In Silico Prediction of Plasma Concentrations of Fluconazole Capsules with Different Dissolution Profiles and Bioequivalence Study Using Population Simulation

Abstract

A biowaiver is accepted by the Brazilian Health Surveillance Agency (ANVISA) for immediate-release solid oral products containing Biopharmaceutics Classification System (BCS) class I drugs showing rapid drug dissolution. This study aimed to simulate plasma concentrations of fluconazole capsules with different dissolution profiles and run population simulation to evaluate their bioequivalence. The dissolution profiles of two batches of the reference product Zoltec^® 150 mg capsules, A1 and A2, and two batches of other products (B1 and B2; C1 and C2), as well as plasma concentration–time data of the reference product from the literature, were used for the simulations. Although products C1 and C2 had drug dissolutions < 85% in 30 min at 0.1 M HCl, simulation results demonstrated that these products would show the same in vivo performance as products A1, A2, B1, and B2. Population simulation results of the ln-transformed 90% confidence interval for the ratio of C_max and AUC_0–t values for all products were within the 80–125% interval, showing to be bioequivalent. Thus, even though the in vitro dissolution behavior of products C1 and C2 was not equivalent to a rapid dissolution profile, the computer simulations proved to be an important tool to show the possibility of bioequivalence for these products.

1. Introduction

Bioavailability (BA) is the rate and extent of absorption of an active pharmaceutical ingredient from a dosage form when it becomes available at the site of action. Drug products that are pharmaceutical equivalents are considered bioequivalent and, therefore, interchangeable when BA is not statistically different between the two products after administration at the same dose and under similar experimental conditions in a bioequivalence (BE) study. For purposes of establishing BE, a test product must be compared to a reference product [1,2,3].

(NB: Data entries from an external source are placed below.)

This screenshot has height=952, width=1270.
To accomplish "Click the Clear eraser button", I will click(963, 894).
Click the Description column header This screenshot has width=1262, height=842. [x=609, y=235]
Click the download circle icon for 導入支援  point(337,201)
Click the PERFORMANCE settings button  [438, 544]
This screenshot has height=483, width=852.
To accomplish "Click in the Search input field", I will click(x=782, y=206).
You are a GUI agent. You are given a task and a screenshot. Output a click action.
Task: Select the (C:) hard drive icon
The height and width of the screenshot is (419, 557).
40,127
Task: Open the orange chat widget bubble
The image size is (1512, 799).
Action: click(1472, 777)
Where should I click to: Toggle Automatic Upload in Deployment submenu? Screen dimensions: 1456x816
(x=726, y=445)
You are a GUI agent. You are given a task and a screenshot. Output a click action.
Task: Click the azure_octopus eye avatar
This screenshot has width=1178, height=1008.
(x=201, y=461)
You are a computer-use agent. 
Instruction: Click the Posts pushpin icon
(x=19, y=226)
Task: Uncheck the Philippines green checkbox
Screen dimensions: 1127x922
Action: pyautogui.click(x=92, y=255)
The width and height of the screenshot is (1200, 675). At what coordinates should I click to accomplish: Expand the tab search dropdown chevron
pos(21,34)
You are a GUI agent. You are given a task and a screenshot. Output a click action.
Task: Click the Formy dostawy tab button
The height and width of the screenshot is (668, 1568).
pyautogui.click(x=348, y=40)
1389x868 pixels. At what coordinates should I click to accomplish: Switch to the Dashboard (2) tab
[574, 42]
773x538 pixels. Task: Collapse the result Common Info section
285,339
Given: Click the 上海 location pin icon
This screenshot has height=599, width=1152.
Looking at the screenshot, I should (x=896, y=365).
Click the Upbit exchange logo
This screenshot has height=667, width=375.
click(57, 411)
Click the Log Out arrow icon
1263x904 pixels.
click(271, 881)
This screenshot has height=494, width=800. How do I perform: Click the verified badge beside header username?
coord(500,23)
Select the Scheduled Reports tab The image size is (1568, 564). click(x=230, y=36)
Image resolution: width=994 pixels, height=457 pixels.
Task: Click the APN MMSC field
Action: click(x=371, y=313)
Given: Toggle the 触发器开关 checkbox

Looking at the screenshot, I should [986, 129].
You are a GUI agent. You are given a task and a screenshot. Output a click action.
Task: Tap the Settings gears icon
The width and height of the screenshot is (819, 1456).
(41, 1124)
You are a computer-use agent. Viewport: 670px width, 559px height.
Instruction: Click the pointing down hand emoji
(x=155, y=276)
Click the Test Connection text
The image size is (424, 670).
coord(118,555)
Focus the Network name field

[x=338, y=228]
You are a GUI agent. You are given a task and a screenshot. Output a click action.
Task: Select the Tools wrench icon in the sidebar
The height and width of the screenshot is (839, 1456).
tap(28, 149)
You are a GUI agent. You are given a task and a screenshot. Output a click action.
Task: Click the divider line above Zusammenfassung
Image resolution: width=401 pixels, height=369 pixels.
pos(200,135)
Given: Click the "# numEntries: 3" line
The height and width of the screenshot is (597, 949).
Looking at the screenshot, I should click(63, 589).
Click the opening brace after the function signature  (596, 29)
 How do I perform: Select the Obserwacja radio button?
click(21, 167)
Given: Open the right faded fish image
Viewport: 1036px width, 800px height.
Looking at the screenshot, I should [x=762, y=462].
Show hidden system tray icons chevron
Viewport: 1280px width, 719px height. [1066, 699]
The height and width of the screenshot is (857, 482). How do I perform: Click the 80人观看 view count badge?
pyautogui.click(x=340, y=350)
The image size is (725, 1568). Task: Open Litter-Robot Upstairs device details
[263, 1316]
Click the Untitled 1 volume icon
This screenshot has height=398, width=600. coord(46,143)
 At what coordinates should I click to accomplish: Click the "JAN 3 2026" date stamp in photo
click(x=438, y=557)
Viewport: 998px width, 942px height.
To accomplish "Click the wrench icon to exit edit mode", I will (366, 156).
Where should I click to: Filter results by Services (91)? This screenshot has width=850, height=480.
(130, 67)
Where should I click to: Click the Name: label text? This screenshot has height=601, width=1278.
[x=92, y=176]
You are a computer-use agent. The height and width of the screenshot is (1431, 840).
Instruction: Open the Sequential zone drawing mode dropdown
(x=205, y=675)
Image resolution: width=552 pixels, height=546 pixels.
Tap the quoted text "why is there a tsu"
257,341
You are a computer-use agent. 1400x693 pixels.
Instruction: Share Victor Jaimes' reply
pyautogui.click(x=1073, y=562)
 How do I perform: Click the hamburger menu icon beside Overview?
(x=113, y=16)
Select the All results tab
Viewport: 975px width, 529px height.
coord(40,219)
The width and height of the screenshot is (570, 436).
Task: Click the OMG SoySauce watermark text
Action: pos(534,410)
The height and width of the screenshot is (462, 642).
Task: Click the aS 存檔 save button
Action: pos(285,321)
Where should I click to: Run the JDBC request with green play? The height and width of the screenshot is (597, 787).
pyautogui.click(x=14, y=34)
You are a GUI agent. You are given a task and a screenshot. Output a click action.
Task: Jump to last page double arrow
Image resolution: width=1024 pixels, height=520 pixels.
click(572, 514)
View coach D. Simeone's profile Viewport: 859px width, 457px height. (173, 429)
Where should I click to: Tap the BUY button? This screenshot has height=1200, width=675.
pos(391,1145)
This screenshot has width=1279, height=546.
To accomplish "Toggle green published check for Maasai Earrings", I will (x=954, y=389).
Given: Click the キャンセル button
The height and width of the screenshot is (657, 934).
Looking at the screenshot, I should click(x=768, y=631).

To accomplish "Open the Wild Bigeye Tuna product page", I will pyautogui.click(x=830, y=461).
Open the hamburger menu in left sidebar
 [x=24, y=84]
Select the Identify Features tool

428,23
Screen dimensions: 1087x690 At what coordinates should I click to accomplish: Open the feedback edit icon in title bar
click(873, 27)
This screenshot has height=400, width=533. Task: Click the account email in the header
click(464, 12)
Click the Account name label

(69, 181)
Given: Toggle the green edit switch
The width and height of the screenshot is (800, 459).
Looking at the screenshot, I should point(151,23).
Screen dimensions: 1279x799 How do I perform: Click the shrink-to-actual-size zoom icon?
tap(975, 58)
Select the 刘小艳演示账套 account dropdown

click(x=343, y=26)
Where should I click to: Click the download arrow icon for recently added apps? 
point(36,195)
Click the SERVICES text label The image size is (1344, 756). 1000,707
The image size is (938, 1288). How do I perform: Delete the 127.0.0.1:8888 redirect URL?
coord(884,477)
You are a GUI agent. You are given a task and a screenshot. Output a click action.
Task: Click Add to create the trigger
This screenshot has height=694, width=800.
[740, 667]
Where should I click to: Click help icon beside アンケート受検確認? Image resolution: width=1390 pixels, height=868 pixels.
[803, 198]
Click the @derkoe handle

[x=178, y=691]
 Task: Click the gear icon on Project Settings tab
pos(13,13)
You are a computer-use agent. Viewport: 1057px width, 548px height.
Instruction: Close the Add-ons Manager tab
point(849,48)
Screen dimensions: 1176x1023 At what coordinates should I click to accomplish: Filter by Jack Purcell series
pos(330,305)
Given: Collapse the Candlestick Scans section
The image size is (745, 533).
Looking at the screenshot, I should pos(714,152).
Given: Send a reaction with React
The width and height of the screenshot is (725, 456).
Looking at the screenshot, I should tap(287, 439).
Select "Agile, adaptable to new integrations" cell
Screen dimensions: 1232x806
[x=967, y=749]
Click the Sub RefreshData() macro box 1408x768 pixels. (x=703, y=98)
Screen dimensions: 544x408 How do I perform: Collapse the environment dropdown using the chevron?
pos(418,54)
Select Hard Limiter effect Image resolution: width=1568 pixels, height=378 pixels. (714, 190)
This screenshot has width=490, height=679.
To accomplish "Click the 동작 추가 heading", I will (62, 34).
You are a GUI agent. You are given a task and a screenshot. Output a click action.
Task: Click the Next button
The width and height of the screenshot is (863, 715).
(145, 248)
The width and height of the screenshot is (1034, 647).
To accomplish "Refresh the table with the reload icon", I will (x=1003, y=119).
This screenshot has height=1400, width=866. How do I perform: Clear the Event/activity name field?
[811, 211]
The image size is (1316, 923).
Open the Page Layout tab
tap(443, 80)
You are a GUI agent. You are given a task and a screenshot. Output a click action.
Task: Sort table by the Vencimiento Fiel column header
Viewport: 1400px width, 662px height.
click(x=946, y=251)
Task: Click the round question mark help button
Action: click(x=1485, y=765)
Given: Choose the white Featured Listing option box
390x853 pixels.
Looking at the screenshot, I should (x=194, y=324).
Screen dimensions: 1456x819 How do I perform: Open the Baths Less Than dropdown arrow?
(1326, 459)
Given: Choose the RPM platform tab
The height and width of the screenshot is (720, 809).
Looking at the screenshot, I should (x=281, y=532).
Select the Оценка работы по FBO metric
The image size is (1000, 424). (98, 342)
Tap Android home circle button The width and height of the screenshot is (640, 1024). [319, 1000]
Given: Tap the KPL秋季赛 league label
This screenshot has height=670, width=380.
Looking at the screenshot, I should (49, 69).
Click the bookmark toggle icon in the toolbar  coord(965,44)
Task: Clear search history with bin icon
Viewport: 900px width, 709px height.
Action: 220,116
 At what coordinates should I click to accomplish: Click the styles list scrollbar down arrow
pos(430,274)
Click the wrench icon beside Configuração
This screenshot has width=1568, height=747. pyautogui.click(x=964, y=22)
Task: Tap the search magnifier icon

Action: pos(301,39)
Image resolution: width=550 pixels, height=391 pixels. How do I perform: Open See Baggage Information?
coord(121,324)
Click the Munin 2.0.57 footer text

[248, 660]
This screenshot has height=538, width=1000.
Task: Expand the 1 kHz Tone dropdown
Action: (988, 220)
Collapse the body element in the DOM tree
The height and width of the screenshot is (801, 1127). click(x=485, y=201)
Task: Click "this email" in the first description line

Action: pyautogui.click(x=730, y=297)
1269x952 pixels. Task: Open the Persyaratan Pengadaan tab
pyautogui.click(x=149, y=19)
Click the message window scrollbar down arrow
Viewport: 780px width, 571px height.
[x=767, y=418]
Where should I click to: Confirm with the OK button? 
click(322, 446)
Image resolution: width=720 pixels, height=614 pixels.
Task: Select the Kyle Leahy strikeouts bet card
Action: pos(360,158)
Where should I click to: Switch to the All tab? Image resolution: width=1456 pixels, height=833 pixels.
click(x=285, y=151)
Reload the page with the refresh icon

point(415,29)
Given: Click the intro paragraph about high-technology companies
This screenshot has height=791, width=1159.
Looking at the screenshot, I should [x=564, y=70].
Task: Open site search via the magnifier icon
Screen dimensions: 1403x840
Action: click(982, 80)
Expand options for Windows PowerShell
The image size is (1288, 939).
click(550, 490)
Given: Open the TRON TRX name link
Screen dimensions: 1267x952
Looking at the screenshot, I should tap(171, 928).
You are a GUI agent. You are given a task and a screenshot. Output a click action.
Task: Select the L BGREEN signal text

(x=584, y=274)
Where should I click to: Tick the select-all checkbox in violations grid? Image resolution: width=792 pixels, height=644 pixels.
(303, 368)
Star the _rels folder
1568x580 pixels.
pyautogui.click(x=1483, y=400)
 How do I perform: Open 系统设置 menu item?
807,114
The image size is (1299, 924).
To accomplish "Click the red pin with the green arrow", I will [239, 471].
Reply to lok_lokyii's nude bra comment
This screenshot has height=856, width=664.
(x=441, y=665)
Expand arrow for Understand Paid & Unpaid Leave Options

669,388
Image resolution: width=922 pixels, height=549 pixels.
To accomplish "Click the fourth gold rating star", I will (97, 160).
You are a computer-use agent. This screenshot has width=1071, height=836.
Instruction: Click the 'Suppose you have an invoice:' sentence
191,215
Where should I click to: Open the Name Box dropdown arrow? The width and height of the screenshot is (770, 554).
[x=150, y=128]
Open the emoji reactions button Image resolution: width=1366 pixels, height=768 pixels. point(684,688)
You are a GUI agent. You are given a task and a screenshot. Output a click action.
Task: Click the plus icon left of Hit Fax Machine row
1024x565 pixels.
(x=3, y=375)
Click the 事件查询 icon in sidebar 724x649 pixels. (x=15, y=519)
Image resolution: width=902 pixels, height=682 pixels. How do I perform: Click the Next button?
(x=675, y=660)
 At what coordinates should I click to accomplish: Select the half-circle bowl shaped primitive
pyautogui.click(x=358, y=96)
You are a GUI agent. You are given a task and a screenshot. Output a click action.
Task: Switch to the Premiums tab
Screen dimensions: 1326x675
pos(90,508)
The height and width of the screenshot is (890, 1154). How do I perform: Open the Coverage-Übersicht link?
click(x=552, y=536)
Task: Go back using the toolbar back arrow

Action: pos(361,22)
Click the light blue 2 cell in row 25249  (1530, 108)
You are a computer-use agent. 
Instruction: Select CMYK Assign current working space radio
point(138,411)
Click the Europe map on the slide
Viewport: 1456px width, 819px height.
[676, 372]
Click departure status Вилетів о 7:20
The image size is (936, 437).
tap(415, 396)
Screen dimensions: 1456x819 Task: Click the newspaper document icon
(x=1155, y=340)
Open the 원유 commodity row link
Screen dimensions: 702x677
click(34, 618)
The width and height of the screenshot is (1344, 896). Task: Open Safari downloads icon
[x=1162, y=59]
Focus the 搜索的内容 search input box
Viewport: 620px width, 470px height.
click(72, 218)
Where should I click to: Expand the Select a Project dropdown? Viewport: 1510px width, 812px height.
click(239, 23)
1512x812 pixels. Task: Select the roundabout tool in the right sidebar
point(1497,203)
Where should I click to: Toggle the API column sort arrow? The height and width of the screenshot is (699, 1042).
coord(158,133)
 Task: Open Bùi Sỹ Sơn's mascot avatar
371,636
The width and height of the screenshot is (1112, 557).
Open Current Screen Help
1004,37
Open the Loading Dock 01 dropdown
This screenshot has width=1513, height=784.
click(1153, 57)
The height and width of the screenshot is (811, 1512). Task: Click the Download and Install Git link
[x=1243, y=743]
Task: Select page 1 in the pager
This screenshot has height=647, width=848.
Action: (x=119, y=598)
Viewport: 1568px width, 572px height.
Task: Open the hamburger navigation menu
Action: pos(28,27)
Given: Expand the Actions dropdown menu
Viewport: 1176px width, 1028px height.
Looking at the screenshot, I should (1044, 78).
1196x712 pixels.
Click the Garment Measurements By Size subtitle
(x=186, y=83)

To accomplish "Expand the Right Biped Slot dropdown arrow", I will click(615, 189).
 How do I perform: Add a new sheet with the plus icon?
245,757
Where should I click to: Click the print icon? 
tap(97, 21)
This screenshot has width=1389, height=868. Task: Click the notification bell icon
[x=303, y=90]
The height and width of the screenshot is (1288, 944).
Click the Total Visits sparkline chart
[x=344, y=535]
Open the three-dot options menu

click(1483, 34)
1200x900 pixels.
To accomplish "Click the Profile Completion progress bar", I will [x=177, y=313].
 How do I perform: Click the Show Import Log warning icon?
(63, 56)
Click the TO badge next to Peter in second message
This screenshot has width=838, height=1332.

For highly soluble and highly permeable drugs, categorized as class I according to the Biopharmaceutics Classification System (BCS), the waiver of BE studies can be considered in immediate-release (IR) products [4]. In this case, the rate and extent of absorption are not dependent on drug dissolution but rather solely on gastric emptying [5]. In IR products containing BCS class I drugs with rapid (≥85% in 30 min) or very rapid (≥85% in 15 min) in vivo dissolution in relation to gastric emptying, BA is independent of drug dissolution or gastrointestinal transit time [4].

The Brazilian Health Surveillance Agency (ANVISA) guidance for biowaiver [6] allows the waiver of bioequivalence studies for BCS class I drugs that are described in a Normative Instruction [7], which was updated later [8]. For this purpose, the applicant should provide data demonstrating rapid drug dissolution from the IR dosage form, i.e., at least 85% of the drug dissolved within 30 min under all conditions tested for both test and reference products [6]. The dissolution test conditions accepted by ANVISA are suggested in the Pharmaceutical Equivalence and Comparative Studies of Dissolution Profiles guidance [9]: apparatus 1 at 100 rpm or apparatus 2 at 50 rpm; dissolution media pH 1.2 HCl or simulated gastric fluid without enzyme, pH 4.5 and pH 6.8 (or simulated intestinal fluid); 900 mL and temperature 37 ± 1 °C.

Fluconazole is a triazole antifungal agent indicated for superficial and systemic infections, and is available for oral administration in capsules containing 50–150 mg of the drug; it is generally well absorbed, showing a BA of about 90% [10]. Due to its clinical and biopharmaceutical characteristics, fluconazole is a candidate for BCS class I biowaiver [11,12]. This drug is described in the Brazilian Health Surveillance Agency’s Normative Instruction list of drug candidates for the waiver of bioequivalence studies according to BCS [8].

Currently, the prediction of intestinal absorption of drugs based on computer simulations using advanced compartmental absorption and transit (ACAT) and physiologically-based pharmacokinetic (PBPK) models is a reality [13,14,15,16,17,18,19,20,21]. Computer software can be used to predict oral absorption of drugs from IR products containing different dissolution profiles, helping formulation scientists to decide on the best dissolution test conditions or formulation, gaining time, and reducing costs in drug development [17]. Computer simulations have been demonstrated to also be important for biowaiver extension for BCS class II [14,22,23] and class III drugs [24].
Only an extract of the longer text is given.